**RECORDED DATA**.

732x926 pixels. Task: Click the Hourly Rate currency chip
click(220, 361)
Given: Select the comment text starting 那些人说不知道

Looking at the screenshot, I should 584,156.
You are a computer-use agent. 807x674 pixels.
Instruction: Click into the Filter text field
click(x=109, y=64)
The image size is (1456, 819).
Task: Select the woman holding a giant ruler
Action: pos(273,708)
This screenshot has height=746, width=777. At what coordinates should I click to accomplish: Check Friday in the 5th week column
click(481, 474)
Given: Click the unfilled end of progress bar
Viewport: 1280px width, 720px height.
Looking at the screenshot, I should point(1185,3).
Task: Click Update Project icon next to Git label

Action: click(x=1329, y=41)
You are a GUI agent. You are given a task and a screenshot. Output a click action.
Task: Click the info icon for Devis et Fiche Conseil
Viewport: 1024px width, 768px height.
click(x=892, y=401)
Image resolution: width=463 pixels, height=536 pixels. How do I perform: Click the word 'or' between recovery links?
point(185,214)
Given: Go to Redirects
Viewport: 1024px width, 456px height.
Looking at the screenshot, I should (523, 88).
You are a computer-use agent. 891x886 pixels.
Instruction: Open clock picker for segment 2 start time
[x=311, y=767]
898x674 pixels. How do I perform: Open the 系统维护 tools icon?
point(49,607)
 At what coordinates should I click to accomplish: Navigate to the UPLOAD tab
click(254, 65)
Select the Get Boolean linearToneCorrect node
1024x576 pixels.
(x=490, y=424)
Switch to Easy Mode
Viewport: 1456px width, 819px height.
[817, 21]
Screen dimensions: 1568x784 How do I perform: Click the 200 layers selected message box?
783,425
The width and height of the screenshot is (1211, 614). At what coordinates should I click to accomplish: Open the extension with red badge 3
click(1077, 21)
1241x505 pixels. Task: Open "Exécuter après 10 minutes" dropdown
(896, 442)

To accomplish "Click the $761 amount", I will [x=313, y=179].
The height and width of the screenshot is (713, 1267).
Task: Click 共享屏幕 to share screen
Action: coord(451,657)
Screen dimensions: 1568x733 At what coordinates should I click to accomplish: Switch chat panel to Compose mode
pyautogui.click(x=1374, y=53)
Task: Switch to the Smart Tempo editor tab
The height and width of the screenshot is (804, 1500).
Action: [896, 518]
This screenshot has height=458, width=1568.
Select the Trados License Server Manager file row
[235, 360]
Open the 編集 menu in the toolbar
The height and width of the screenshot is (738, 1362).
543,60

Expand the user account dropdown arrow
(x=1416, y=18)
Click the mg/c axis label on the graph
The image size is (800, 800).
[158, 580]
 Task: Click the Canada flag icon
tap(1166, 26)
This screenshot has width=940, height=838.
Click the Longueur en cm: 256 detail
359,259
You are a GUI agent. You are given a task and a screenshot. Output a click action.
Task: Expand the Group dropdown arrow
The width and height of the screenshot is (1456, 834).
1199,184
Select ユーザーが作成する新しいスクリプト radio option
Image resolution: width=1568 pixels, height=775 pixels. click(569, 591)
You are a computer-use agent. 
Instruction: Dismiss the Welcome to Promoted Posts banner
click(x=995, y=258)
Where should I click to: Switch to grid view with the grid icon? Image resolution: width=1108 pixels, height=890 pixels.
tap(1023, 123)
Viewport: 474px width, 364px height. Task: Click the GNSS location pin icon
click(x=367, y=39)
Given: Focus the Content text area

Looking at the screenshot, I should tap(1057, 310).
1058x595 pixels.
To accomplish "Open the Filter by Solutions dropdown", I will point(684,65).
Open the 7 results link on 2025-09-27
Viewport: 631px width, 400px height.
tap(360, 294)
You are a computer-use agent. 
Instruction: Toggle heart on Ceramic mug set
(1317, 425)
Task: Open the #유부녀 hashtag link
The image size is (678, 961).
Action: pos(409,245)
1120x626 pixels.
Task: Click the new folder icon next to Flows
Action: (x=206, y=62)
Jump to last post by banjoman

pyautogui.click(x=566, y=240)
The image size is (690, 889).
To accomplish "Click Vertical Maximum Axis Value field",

**WRITTEN REQUEST**. Reproduce every one of the records above, line for line and without any change.

**WRITTEN RESPONSE**.
732x926 pixels. Task: Click the Hourly Rate currency chip
click(220, 361)
Given: Select the comment text starting 那些人说不知道

Looking at the screenshot, I should 584,156.
You are a computer-use agent. 807x674 pixels.
Instruction: Click into the Filter text field
click(x=109, y=64)
The image size is (1456, 819).
Task: Select the woman holding a giant ruler
Action: pos(273,708)
This screenshot has height=746, width=777. At what coordinates should I click to accomplish: Check Friday in the 5th week column
click(481, 474)
Given: Click the unfilled end of progress bar
Viewport: 1280px width, 720px height.
Looking at the screenshot, I should point(1185,3).
Task: Click Update Project icon next to Git label

Action: click(x=1329, y=41)
You are a GUI agent. You are given a task and a screenshot. Output a click action.
Task: Click the info icon for Devis et Fiche Conseil
Viewport: 1024px width, 768px height.
click(x=892, y=401)
Image resolution: width=463 pixels, height=536 pixels. How do I perform: Click the word 'or' between recovery links?
point(185,214)
Given: Go to Redirects
Viewport: 1024px width, 456px height.
Looking at the screenshot, I should (523, 88).
You are a computer-use agent. 891x886 pixels.
Instruction: Open clock picker for segment 2 start time
[x=311, y=767]
898x674 pixels. How do I perform: Open the 系统维护 tools icon?
point(49,607)
 At what coordinates should I click to accomplish: Navigate to the UPLOAD tab
click(254, 65)
Select the Get Boolean linearToneCorrect node
1024x576 pixels.
(x=490, y=424)
Switch to Easy Mode
Viewport: 1456px width, 819px height.
[817, 21]
Screen dimensions: 1568x784 How do I perform: Click the 200 layers selected message box?
783,425
The width and height of the screenshot is (1211, 614). At what coordinates should I click to accomplish: Open the extension with red badge 3
click(1077, 21)
1241x505 pixels. Task: Open "Exécuter après 10 minutes" dropdown
(896, 442)

To accomplish "Click the $761 amount", I will [x=313, y=179].
The height and width of the screenshot is (713, 1267).
Task: Click 共享屏幕 to share screen
Action: coord(451,657)
Screen dimensions: 1568x733 At what coordinates should I click to accomplish: Switch chat panel to Compose mode
pyautogui.click(x=1374, y=53)
Task: Switch to the Smart Tempo editor tab
The height and width of the screenshot is (804, 1500).
Action: [896, 518]
This screenshot has height=458, width=1568.
Select the Trados License Server Manager file row
[235, 360]
Open the 編集 menu in the toolbar
The height and width of the screenshot is (738, 1362).
543,60

Expand the user account dropdown arrow
(x=1416, y=18)
Click the mg/c axis label on the graph
The image size is (800, 800).
[158, 580]
 Task: Click the Canada flag icon
tap(1166, 26)
This screenshot has width=940, height=838.
Click the Longueur en cm: 256 detail
359,259
You are a GUI agent. You are given a task and a screenshot. Output a click action.
Task: Expand the Group dropdown arrow
The width and height of the screenshot is (1456, 834).
1199,184
Select ユーザーが作成する新しいスクリプト radio option
Image resolution: width=1568 pixels, height=775 pixels. click(569, 591)
You are a computer-use agent. 
Instruction: Dismiss the Welcome to Promoted Posts banner
click(x=995, y=258)
Where should I click to: Switch to grid view with the grid icon? Image resolution: width=1108 pixels, height=890 pixels.
tap(1023, 123)
Viewport: 474px width, 364px height. Task: Click the GNSS location pin icon
click(x=367, y=39)
Given: Focus the Content text area

Looking at the screenshot, I should tap(1057, 310).
1058x595 pixels.
To accomplish "Open the Filter by Solutions dropdown", I will point(684,65).
Open the 7 results link on 2025-09-27
Viewport: 631px width, 400px height.
tap(360, 294)
You are a computer-use agent. 
Instruction: Toggle heart on Ceramic mug set
(1317, 425)
Task: Open the #유부녀 hashtag link
The image size is (678, 961).
Action: pos(409,245)
1120x626 pixels.
Task: Click the new folder icon next to Flows
Action: (x=206, y=62)
Jump to last post by banjoman

pyautogui.click(x=566, y=240)
The image size is (690, 889).
To accomplish "Click Vertical Maximum Axis Value field",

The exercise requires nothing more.